17 Aralık yolsuzluk soruşturmasını görmezden gelmeyen medyayı ‘darbe yanlısı‘ ilan eden Başbakan Yardımcısı Yalçın Akdoğan, ’27 Mayıs, 12 Eylül, 28 Şubat rejimlerinin bülteni gibi’ diye nitelediği basının, 17 Aralık’ta da bu görünümden kurtulamadığını savundu.
Basın özgürlüğüne ‘ahlak’ ön koşulu
Yalçın Akdoğan, TBMM Genel Kurulu’ndaki bütçe görüşmelerinde yaptığı konuşmada, yolsuzluk soruşturmalarını haberleştiren, hükümete muhalif yayın organlarına tam anlamıyla ‘kin kustu’.
TRT ve AA’dan sorumlu başbakan yardımcılığı görevini yürüten Akdoğan’a göre ‘Silahların gölgesinde manşet atan, darbelere ve vesayetçi anlayışlara alkış tutan, topyekün savaş manşetleri atan, seçilmiş iktidarlara karşı seferberlik ilan eden, kendisini 27 Mayıs, 12 Eylül, 28 Şubat rejimlerinin bülteni gibi konumlandıran medya’ 17 Aralık’ta da aynı parametrelerle hareket etti.
Basını bu süreçte ‘itibar cellatlığı’, ‘yargısız infaz’ ve ‘kişilik suikastı’ yapmakla suçlayan Akdoğan “Basın özgürlüğü ancak basın ahlakı ile birlikte bir anlam taşır. Basın ahlakının hiçe sayıldığı bir ortamda basın özgürlüğü gelişmez” dedi.

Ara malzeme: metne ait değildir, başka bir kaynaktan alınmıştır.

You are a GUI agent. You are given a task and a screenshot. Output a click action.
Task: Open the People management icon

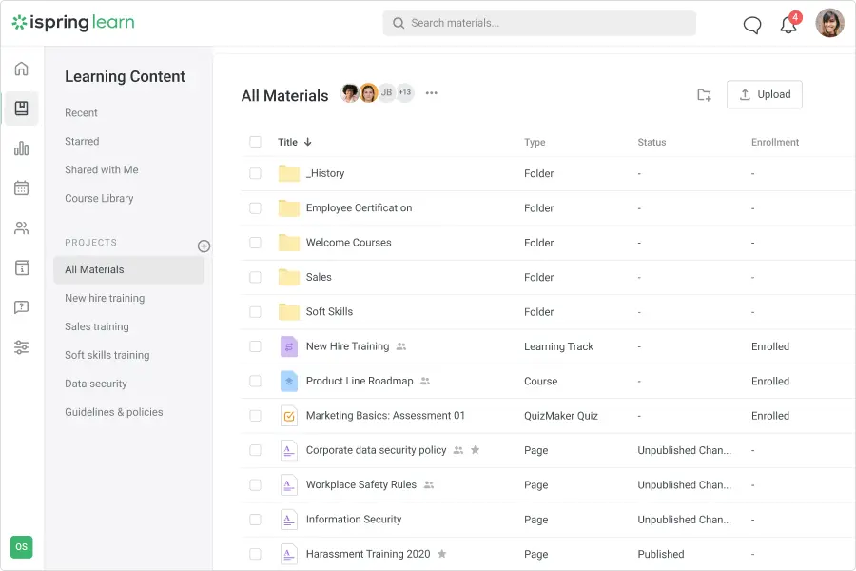[x=21, y=227]
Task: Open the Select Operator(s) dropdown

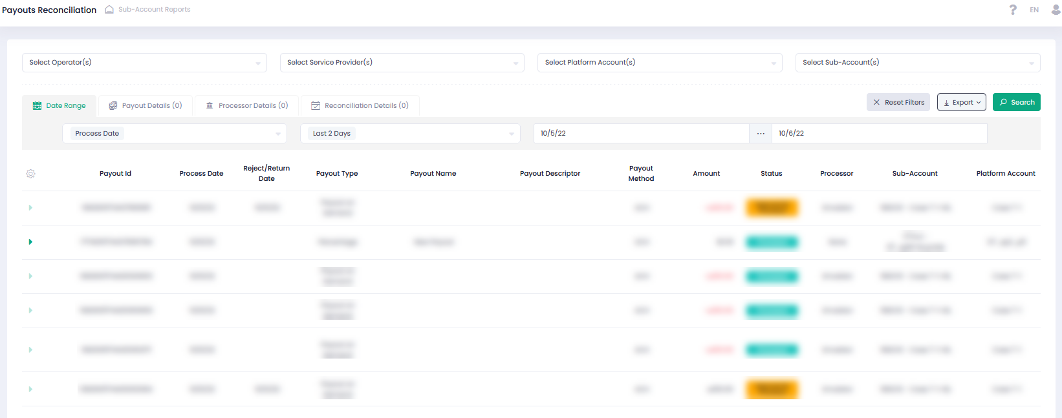Action: coord(144,63)
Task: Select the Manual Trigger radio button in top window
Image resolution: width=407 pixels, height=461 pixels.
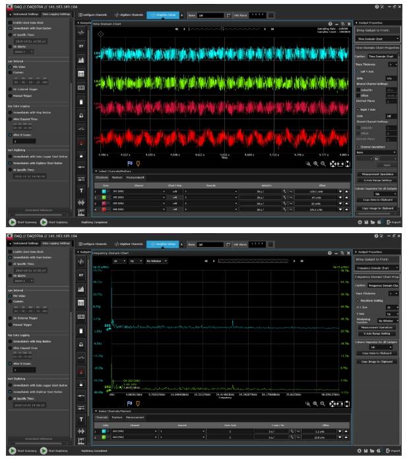Action: click(x=11, y=95)
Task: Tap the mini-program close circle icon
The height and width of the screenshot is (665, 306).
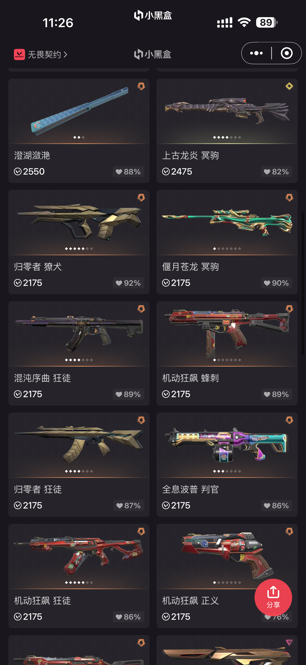Action: tap(286, 53)
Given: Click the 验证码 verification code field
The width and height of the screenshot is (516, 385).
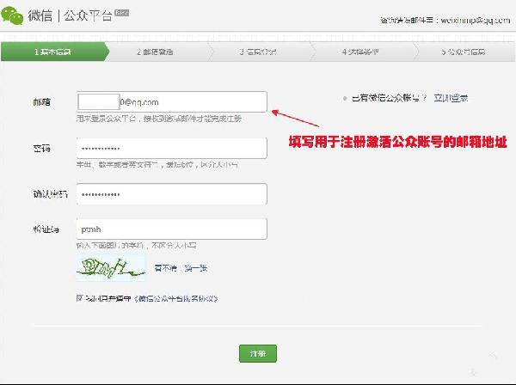Looking at the screenshot, I should (x=171, y=229).
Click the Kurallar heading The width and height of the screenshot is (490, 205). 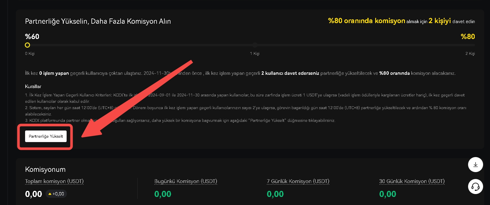33,86
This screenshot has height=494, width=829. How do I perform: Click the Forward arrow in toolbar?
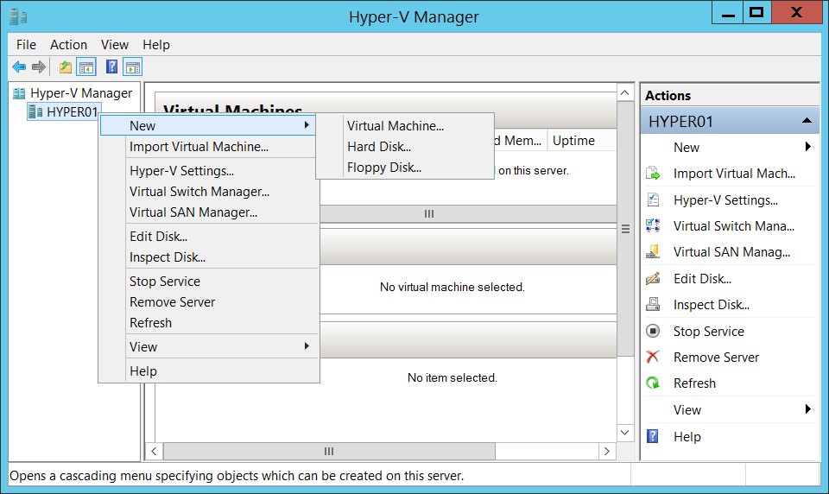39,67
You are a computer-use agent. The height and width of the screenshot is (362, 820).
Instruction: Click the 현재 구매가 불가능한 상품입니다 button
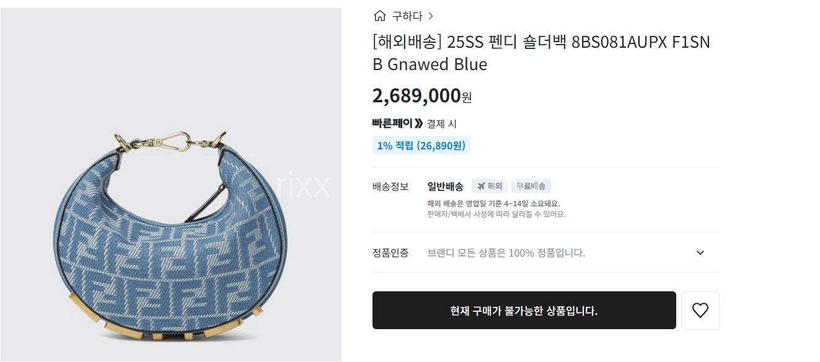pos(524,311)
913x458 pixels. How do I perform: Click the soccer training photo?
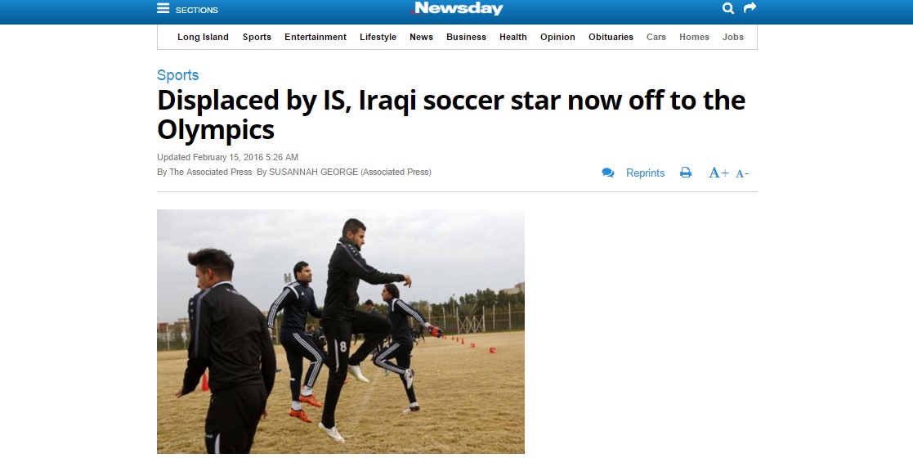coord(341,331)
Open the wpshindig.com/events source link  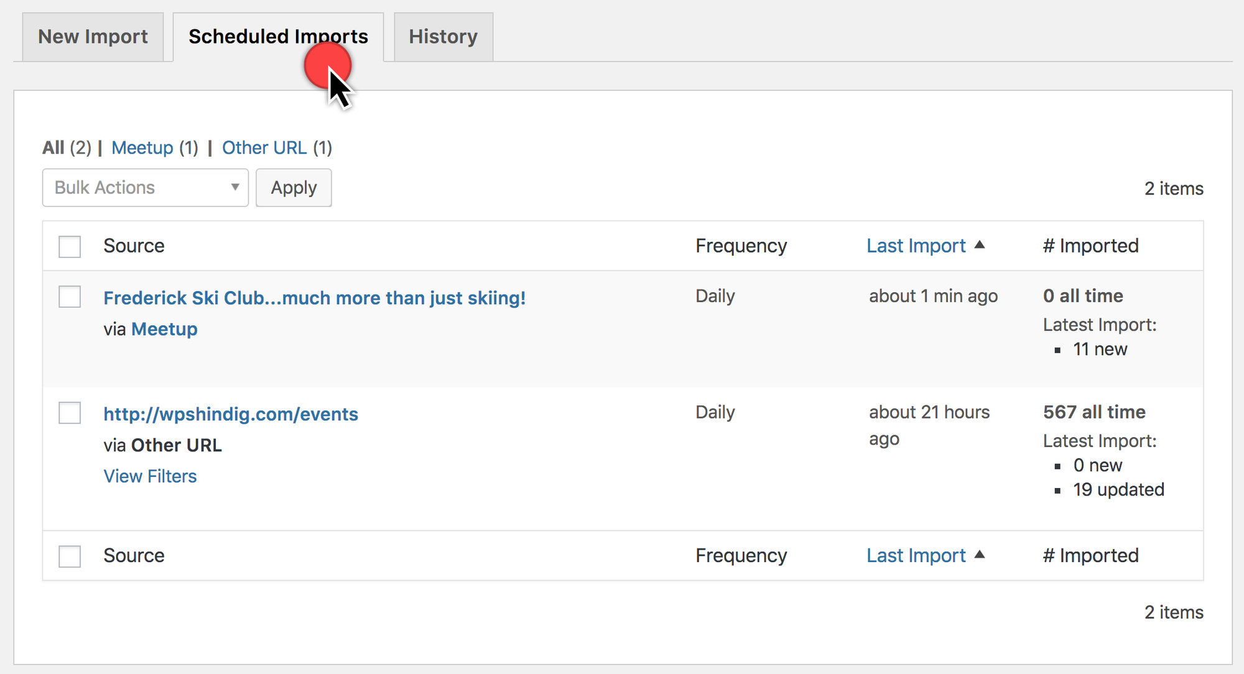231,413
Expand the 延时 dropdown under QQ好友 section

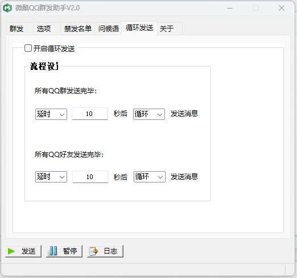pyautogui.click(x=51, y=177)
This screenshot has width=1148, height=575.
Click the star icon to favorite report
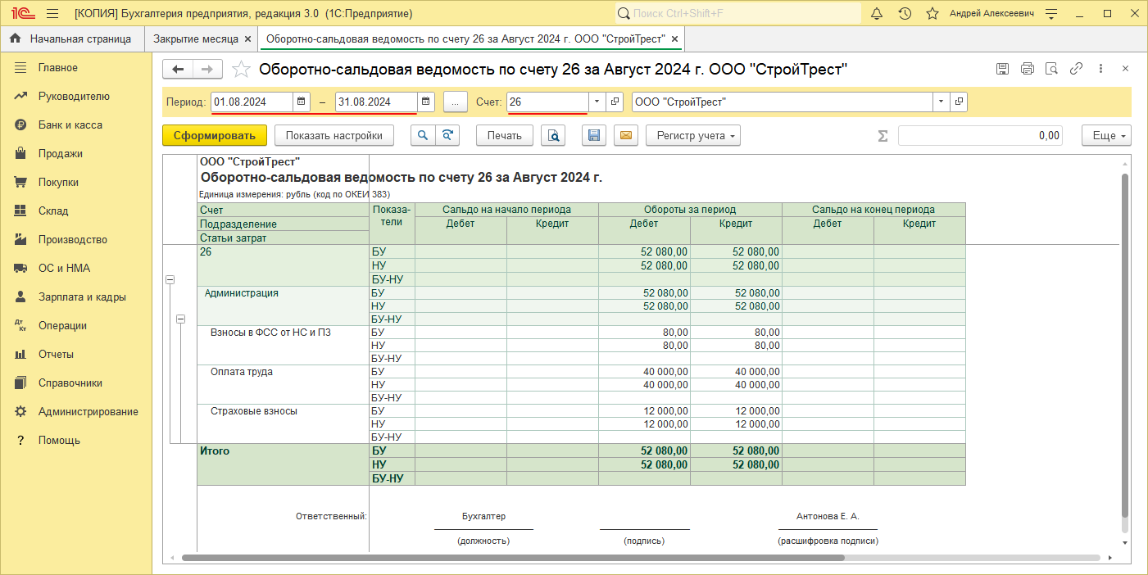[241, 70]
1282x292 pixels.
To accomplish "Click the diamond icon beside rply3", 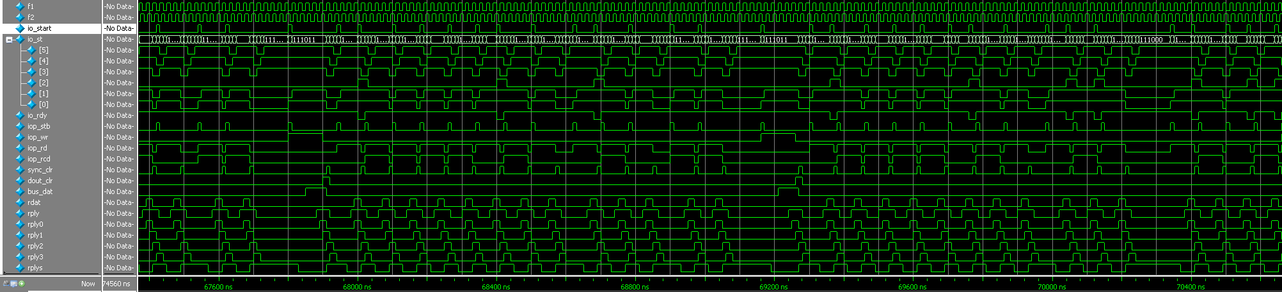I will 20,257.
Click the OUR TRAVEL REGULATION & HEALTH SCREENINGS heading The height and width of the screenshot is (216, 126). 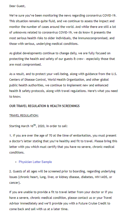coord(44,106)
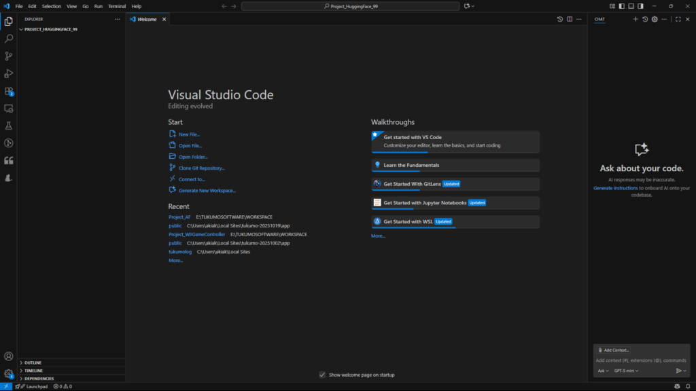Open Accounts icon at sidebar bottom
Viewport: 696px width, 391px height.
8,356
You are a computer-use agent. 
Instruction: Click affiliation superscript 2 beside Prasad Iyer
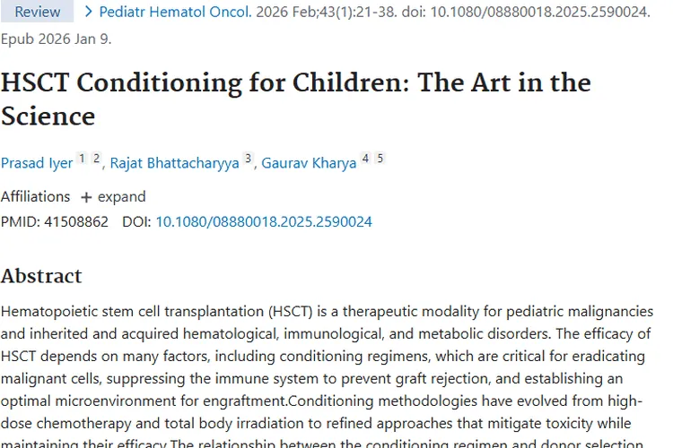click(x=96, y=159)
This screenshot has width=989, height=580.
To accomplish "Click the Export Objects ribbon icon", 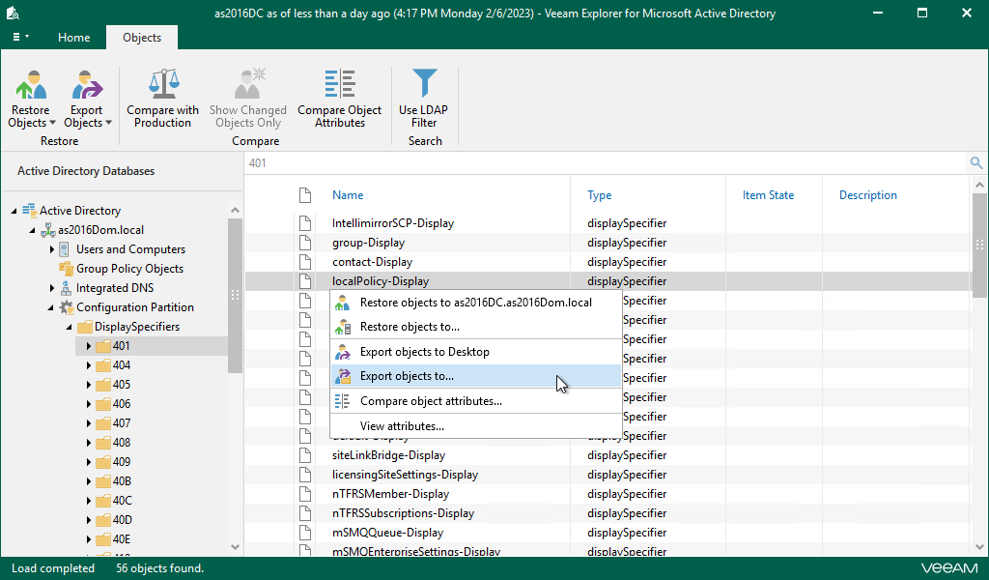I will tap(87, 87).
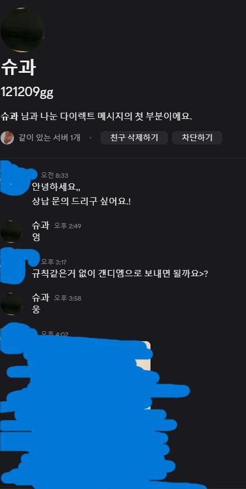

Basın özgürlüğüne ‘ahlak’ ön koşulu getiren Akdoğan için, Freedom House’un yıllık basın özgürlüğü raporunda 15 yıldır ilk kez ‘basını özgür olmayan ülkeler‘ kategorisinde yer alan Türkiye’nin basın özgürlüğünde kaçıncı sırada olduğunun da tek başına bir anlamı yok.
Ne korkar ne de aldırış ederiz
“Medya yasama yürütme veya yargının yerini alamaz. Bu kurumlara efendilik taslayamaz. Biz manşetlerle çarpışa çarpışa iktidar olduk. Ne basının tezahüratlarından korkarız ne de yalan haberlerine aldırış ederiz” sözleriyle vites yükselten Başbakan Yardımcısı, ‘kimseyi susturmak gibi bir dertleri olmadığını’ da ayrıca vurguladı.
Bir gazeteden başka bir gazeteye gitti diye kıyamet koparılıyor
İktidara yakın yedi gazetenin aynı manşetle çıkabildiği Türkiye’de ‘hükümeti yerden yere vuran gazete’ sayısını fazla bulan Akdoğan, yolsuzluk göndermeli yazısı nedeniyle Hürriyet’le yolları ayrılan Yılmaz Özdil hakkında isim vermeden şu değerlendirmede bulundu: “10 binlerce lira maaş alan medya baronları için yatıp kalkıp gündem yapanlar, acaba niçin bin lira maaş ile kayıt dışı çalıştırılıp kapıya konulup basın emekçilerinin meselelerini hiç gündeme taşımazlar. Bir gazeteden başka bir gazeteye gitti diye kıyamet koparılıyor.”
Yaptığımız meşru müdafaa
Medyayı ‘Türkiye’nin ulusal çıkarlarını, birlik ve bütünlüğünü milli güvenliğini tehdit eden uluslararası algı operasyonları’nda kullanılmakla suçlayan Akdoğan, hükümetin basına yönelik tutumunu ise, “Bizim yaptığımız meşru müdafaa” sözleriyle savundu.